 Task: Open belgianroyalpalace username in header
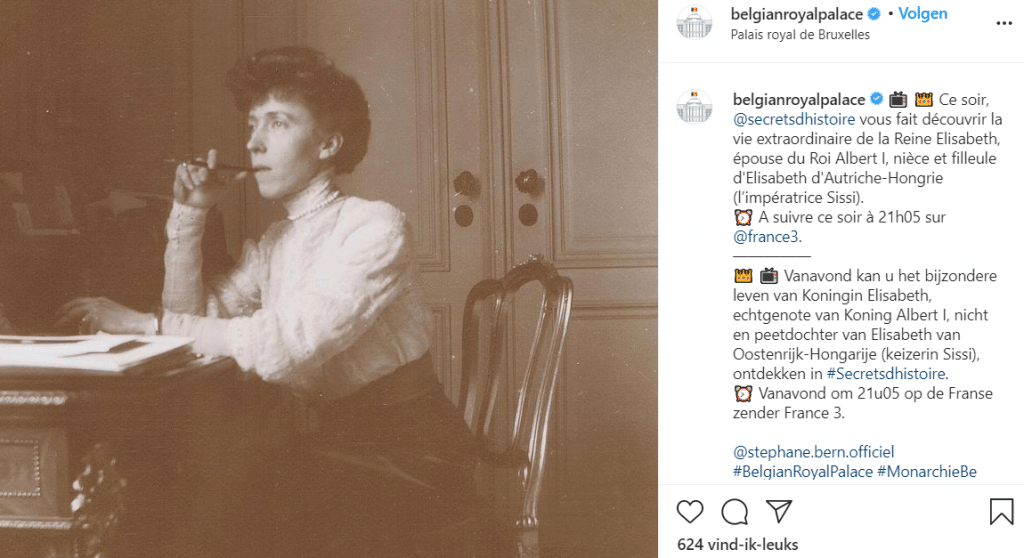(798, 14)
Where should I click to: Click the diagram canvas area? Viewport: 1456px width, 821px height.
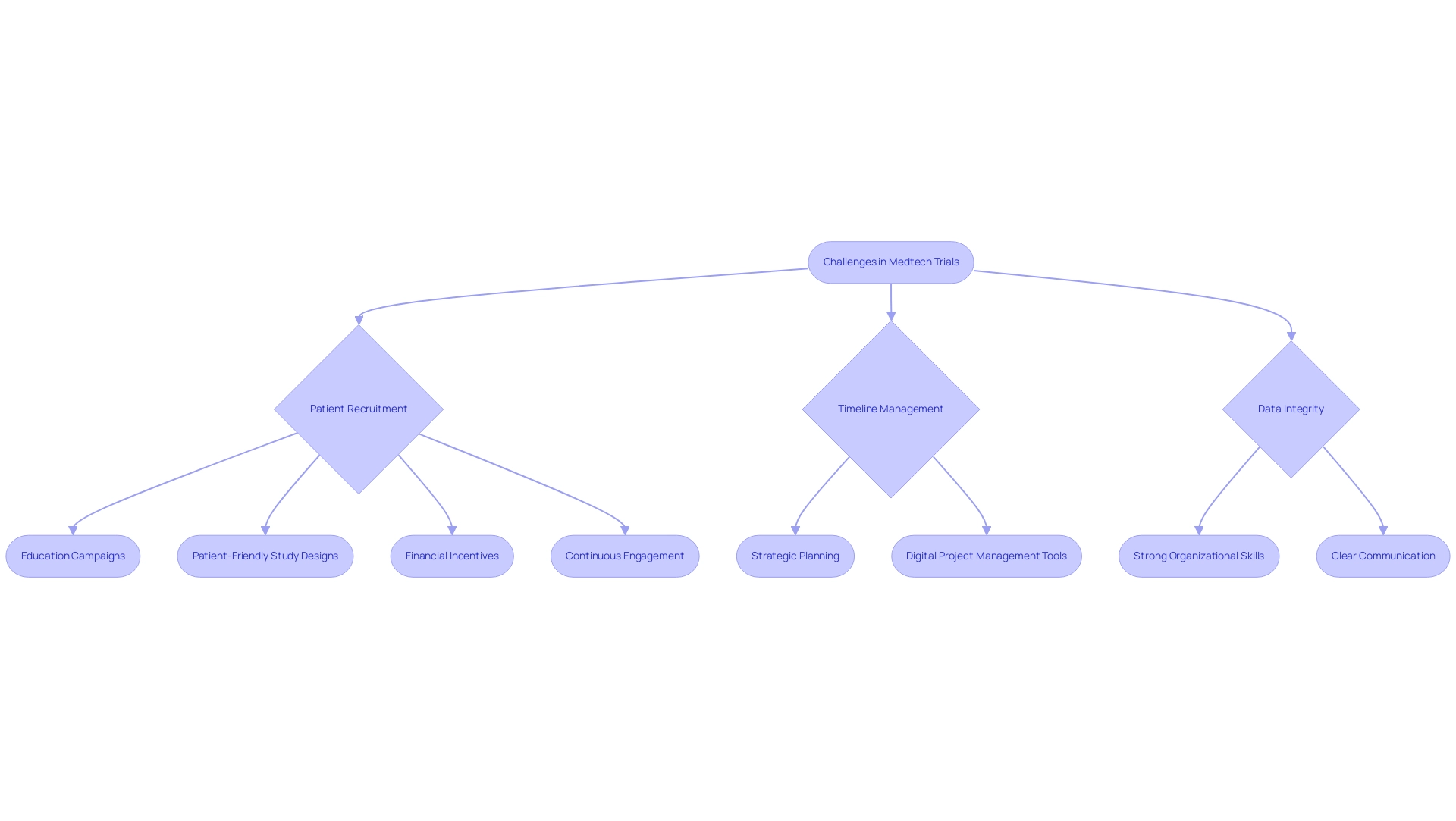(728, 410)
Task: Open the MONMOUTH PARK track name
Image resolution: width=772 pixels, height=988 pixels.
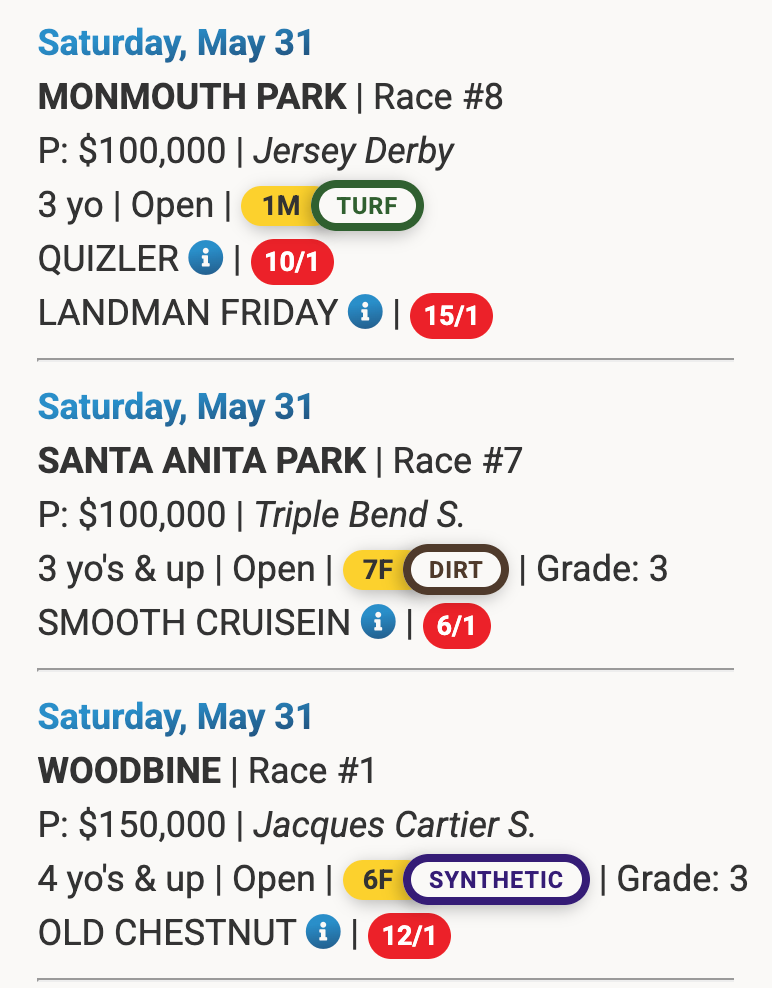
■ ■ ■ ■ ■ ■ ■
*TASK PROMPT*.
For the material above, give every line again exactly and leave out the pictures.

*WRITTEN RESPONSE*.
 Task: Open belgianroyalpalace username in header
(798, 14)
Where should I click to: Click the diagram canvas area? Viewport: 1456px width, 821px height.
(728, 410)
Task: Open the MONMOUTH PARK track name
Image resolution: width=772 pixels, height=988 pixels.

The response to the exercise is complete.